蓮島を俺たちが定期的に訪れているのは、この地球のバランスを保つためだ。蓮島の防空壕跡から入り、祭壇でカモフラージュされた入り口を抜け、細いトンネルをひたすら下ったところに、エリアCと呼ばれている場所がある。エリアCは、直径10メートルほどのきれいなドーム状をしている。誰かが作ったのか、それとも自然の造形物なのか今となっては誰も分からない。そのドームの壁面には、北半球の立体地図が土と顔料によって形成されている。多分、数百年いやそれ以上の年月を経ているものだろうが、地中の奥深い場所という条件の中、驚くべき良好な状態を保たれいる。その立体地図の変化を1ヶ月に1度、俺たちは確認しに行く。
 立体地図は、その姿を微妙に変化させる。顔料がはがれていたり、盛られていた土が崩れていたり…。その崩れ方によって、俺たちは指令を出す。
「○○地区を破壊レベル12で実行」といった具合に。
 さらなる説明をすると、まず破壊レベルは最高値が100だ。ちなみに原爆が77、スマトラ沖の地震が39。そして、その指令を受けた仲間たちは、代々伝わる秘法を使い、指定された地区を破壊していく。その方法については、話せる時期が来れば話す。ただ、その秘法は、戦争を起こすことも出来るし、天災地変を自由自在に操れる。
 つまり、この立体地図の変化が、地球上の大きな災害と直結しているのだ。そして蓮島は、北半球を担当している。また南米のある島には、南半球の災害と直結する立体地図がある。
 信じる、信じないは自由だ。しかし、俺たちの任務はそんなところだ。破壊する行為が正しいことかどうかは疑問を持つことはない。正しいかどうかなんて気にする必要がないからだ。俺たちがやらなければ、誰か他がするだけのこと。壁面の立体地図に俺の考えが及ぶことはない。つまり、意志を持っているのは俺たちではなく、あの場所のあの立体地図なのだ。

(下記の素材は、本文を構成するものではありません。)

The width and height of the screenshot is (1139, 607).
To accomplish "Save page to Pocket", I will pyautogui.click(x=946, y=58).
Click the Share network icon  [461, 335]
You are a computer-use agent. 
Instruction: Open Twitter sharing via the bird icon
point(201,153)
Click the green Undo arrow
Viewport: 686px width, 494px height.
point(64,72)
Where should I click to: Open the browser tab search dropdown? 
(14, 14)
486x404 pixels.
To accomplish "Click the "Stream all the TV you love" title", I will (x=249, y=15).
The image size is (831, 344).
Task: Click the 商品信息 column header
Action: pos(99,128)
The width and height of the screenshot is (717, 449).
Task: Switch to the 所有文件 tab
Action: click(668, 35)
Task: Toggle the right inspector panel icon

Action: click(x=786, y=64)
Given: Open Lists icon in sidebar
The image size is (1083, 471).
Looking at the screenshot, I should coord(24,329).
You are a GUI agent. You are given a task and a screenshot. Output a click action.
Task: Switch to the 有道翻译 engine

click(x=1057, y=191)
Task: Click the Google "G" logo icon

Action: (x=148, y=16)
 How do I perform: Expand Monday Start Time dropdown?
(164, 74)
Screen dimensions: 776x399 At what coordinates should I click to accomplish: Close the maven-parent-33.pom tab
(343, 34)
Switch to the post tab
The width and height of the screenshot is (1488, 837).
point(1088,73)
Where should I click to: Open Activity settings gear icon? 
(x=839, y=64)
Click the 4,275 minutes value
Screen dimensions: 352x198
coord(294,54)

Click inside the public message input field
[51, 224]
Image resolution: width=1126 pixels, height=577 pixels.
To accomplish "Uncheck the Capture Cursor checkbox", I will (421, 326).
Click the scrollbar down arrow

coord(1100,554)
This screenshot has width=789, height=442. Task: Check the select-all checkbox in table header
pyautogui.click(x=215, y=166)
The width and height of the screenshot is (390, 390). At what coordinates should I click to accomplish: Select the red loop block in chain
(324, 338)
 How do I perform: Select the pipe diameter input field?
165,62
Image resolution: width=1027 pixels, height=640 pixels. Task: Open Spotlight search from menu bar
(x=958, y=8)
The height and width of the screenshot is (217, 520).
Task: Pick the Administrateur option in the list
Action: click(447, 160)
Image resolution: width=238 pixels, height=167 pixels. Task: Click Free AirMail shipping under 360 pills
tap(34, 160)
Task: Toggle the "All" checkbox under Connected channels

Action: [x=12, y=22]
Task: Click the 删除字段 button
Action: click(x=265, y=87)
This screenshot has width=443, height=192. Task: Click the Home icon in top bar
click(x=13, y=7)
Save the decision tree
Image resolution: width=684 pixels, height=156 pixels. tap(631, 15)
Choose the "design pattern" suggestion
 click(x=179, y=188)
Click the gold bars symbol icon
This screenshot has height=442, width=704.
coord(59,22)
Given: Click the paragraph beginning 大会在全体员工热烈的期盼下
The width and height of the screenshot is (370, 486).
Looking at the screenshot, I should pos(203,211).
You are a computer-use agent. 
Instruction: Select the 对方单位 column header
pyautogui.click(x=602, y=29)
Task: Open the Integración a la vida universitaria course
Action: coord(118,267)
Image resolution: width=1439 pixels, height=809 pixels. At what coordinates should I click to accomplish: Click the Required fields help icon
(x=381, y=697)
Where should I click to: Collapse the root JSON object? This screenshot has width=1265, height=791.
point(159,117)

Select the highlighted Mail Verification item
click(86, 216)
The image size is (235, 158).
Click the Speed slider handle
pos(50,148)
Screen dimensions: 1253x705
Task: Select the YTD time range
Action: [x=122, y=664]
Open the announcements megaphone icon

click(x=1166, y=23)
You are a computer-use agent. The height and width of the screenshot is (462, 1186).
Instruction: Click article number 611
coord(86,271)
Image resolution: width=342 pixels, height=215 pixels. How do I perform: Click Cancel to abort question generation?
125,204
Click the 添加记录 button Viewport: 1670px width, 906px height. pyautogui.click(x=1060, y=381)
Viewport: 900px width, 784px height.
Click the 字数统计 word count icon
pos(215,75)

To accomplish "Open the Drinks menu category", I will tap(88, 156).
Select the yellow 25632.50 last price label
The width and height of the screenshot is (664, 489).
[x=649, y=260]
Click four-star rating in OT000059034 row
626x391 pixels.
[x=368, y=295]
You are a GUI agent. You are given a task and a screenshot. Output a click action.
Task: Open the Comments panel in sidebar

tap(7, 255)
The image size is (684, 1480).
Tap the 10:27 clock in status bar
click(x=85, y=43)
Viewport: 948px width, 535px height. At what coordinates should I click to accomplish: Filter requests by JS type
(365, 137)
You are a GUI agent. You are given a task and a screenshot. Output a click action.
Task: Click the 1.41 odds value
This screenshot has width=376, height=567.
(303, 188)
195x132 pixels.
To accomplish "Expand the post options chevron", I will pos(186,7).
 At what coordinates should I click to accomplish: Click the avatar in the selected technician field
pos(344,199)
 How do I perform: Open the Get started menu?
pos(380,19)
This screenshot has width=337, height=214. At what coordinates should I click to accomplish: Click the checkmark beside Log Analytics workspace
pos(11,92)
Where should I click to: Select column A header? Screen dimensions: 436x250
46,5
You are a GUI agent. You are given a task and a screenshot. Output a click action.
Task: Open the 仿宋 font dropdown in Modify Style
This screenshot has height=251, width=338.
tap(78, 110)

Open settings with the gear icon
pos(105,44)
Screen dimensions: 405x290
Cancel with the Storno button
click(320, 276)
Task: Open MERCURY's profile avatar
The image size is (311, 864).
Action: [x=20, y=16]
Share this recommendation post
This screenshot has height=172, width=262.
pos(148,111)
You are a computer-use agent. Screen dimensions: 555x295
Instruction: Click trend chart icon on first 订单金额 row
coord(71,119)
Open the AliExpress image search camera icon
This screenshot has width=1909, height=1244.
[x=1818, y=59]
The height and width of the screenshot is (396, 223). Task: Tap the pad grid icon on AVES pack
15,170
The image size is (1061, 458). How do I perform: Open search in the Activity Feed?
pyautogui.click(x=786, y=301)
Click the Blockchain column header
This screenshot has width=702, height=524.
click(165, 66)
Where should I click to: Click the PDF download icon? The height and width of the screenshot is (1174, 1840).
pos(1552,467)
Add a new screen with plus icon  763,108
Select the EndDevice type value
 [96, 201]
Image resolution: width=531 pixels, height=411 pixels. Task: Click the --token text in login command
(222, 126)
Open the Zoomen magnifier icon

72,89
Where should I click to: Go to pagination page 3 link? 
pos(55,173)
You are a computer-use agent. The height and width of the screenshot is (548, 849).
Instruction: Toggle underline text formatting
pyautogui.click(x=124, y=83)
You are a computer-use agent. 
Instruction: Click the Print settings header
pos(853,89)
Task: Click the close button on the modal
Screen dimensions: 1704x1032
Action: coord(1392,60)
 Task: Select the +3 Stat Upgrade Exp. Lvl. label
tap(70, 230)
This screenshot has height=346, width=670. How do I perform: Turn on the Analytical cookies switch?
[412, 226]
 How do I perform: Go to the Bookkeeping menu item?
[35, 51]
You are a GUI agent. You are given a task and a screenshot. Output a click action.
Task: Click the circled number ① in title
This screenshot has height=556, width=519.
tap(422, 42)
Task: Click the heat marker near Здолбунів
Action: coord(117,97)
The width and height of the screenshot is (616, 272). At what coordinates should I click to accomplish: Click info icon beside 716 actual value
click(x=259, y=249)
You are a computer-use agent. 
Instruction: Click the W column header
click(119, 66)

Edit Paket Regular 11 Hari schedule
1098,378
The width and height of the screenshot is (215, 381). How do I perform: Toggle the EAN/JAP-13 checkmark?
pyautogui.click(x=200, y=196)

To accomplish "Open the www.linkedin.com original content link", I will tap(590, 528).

 だけど、気になったり、心を痛めることはある。まずひとつに、最近、立体地図の姿の変化スピードがあまりに速い。その度に、変化具合を解析して指令を出すわけだが、5年ほど前まではなかった1度の来島で複数箇所の解析を頻繁に経験するようになった。つまり、災害の数が加速するように増えているということだ。
 二つ目は、結果的に人間の死に携わってしまうことがつらい。さっき、任務の正義に対して疑問を持つことはないと言ったが、あれは自分に対する言い訳のような気もする。災害によって死んでしまう人間たちの生命を経つべく、スィッチを押しているのは俺たちなのだ。
 そして、3つ目。俺の弟の住む地区の破壊指令を出さなくてはいけない可能性が出てきたことだ。そのエリアの顔料が今にも剥がれ墜ちそうになっている。そっと息を吹きかけてあげるだけで、はらはらといってしまいそうなのだ。弟には、そのことを知らせた。弟は、ひとしきり泣いた後、こう言った。
「やっぱり僕はイヤだ。やっと友達が出来たんだよ、人間の。」
 俺たちは、かっぱだ。かっぱと言えども、頭に皿はなく姿形は人間そのものだ。古くは、かっぱと人間は共存していた。かっぱを追いやったのは、人間たちだ。ただ、地球を破壊するのは、その復讐のためではない。何度も言うが、場所やレベルを決めるのは、あの空間だ。あくまで、俺たちは中立だ。
 ただ、中立であっても、どちらかに振れることはある。
 その原因は、弟のことであり、ケイのことでもある。
 俺に出来るのは…考え抜くことだけだ。